Comprehensive Analysis
The target ETF, MLPX (Global X MLP & Energy Infrastructure ETF), is a passively managed fund tracking the Solactive MLP & Energy Infrastructure Index while capping direct master limited partnership exposure at 24% to avoid corporate-level taxation. The comparison pits MLPX against four genuinely substitutable peers: the pure-play heavyweight AMLP (Alerian MLP ETF), its direct tax-efficient passive rival ENFR (Alerian Energy Infrastructure ETF), the active infrastructure alternative EMLP (First Trust North American Energy Infrastructure Fund), and its pure-MLP sister fund MLPA (Global X MLP ETF). This peer set isolates the impact of the C-Corp versus RIC tax structures, active versus passive management, and varying midstream energy indices.

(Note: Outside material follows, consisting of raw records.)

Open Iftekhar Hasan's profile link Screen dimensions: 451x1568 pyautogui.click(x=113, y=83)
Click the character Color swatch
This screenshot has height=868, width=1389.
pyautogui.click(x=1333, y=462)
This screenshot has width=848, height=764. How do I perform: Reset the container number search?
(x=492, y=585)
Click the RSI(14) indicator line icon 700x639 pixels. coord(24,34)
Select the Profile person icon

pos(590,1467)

The comparison below covers four dimensions — past performance and returns, future performance outlook, cost efficiency and team, and risk.
Historically, MLPX has delivered the strongest realised returns in its category, largely by avoiding the tax drag that hampers 100% MLP funds. MLPX has posted a 5Y CAGR of 21.6% and a 10Y CAGR of 12.5%. Against its closest tax-advantaged peer, it performed In Line, edging out ENFR by 0.8 pp over the 5Y window (20.8% CAGR) and by 0.5 pp over the 10Y timeframe (12.0% CAGR). However, the performance gap widens drastically against the pure-MLP C-Corp structures. MLPX generated a Strong return advantage over the heavyweight AMLP, beating it by 4.0 pp annualised over 5Y (17.6%) and by 5.7 pp over 10Y (6.8%). It similarly crushed its sister fund MLPA, posting a Strong 5.6 pp lead over 5Y (16.0%) and a 6.2 pp lead over 10Y (6.3%). Tracking difference for the passive RIC funds typically runs within ±20 bps of their named indices before fees, but the structural tax differences create massive real-world CAGR gaps, leaving the C-Corps as the clear laggards.

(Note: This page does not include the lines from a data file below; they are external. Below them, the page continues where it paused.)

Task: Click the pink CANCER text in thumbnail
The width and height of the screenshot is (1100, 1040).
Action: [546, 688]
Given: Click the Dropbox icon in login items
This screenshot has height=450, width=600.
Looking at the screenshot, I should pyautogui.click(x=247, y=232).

The forward positioning of these funds hinges entirely on their entity structure and sector tilts. MLPX and ENFR are registered investment companies (RICs) that cap direct MLP exposure at 25% and fill the remaining 75% with midstream C-Corps, completely sidestepping entity-level corporate taxes. Conversely, AMLP and MLPA hold pure 100% MLP portfolios, forcing them to operate as C-Corps that must pay a 21% corporate tax on their internal gains before distributions. This creates a severe structural headwind for the pure-MLP group in rising markets. Under the hood, MLPX is uniquely tilted toward natural gas infrastructure (representing roughly 77% of its gathering and storage weight), while AMLP leans more heavily into petroleum and liquids (roughly 30% weight). EMLP introduces active mandate drift risk, rotating between MLPs, midstream operators, and regulated utilities based on manager discretion. Moving into the next cycle, MLPX is the best positioned for total-return growth because its tax-exempt RIC structure avoids the C-Corp tax drag while capitalising on long-term natural gas expansion.

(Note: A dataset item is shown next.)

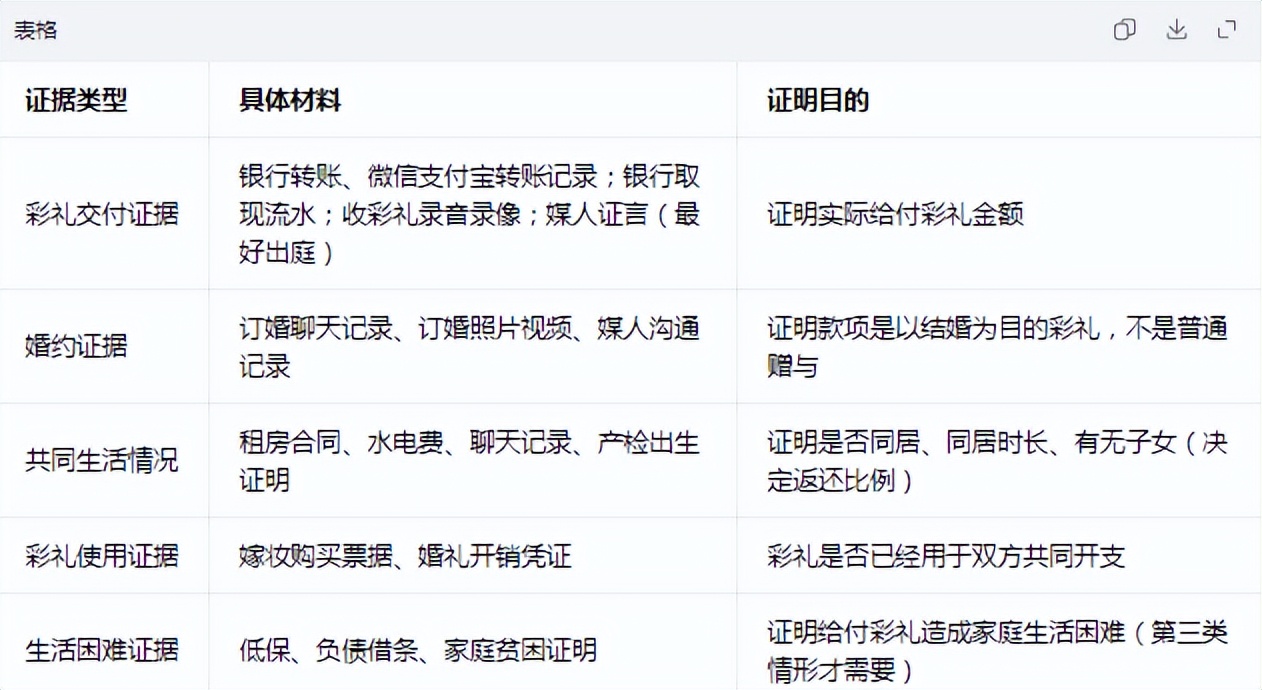Viewport: 1262px width, 690px height.
Task: Click the cell listing 租房合同、水电费
Action: coord(470,461)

On the fee front, ENFR takes the crown as the cheapest fund in the group at 35 bps. MLPX follows closely behind with an expense ratio of 45 bps, making it In Line with a minor 10 bps premium over the cheapest peer. The pure-MLP funds carry significantly more all-in cost drag due to deferred tax expenses and higher management overlays. AMLP charges a baseline 101 bps expense ratio—a Weak (fee drag) gap of 66 bps versus ENFR—while the actively managed EMLP charges 95 bps for its portfolio management team. In terms of liquidity and trading friction, AMLP is the dominant heavyweight with over $12.1B in AUM and massive average daily volume ensuring ultra-tight bid-ask spreads. MLPX and EMLP are also highly liquid, boasting $3.3B and $3.9B in AUM, respectively. Conversely, ENFR carries the most trading friction with a much smaller $460M asset base.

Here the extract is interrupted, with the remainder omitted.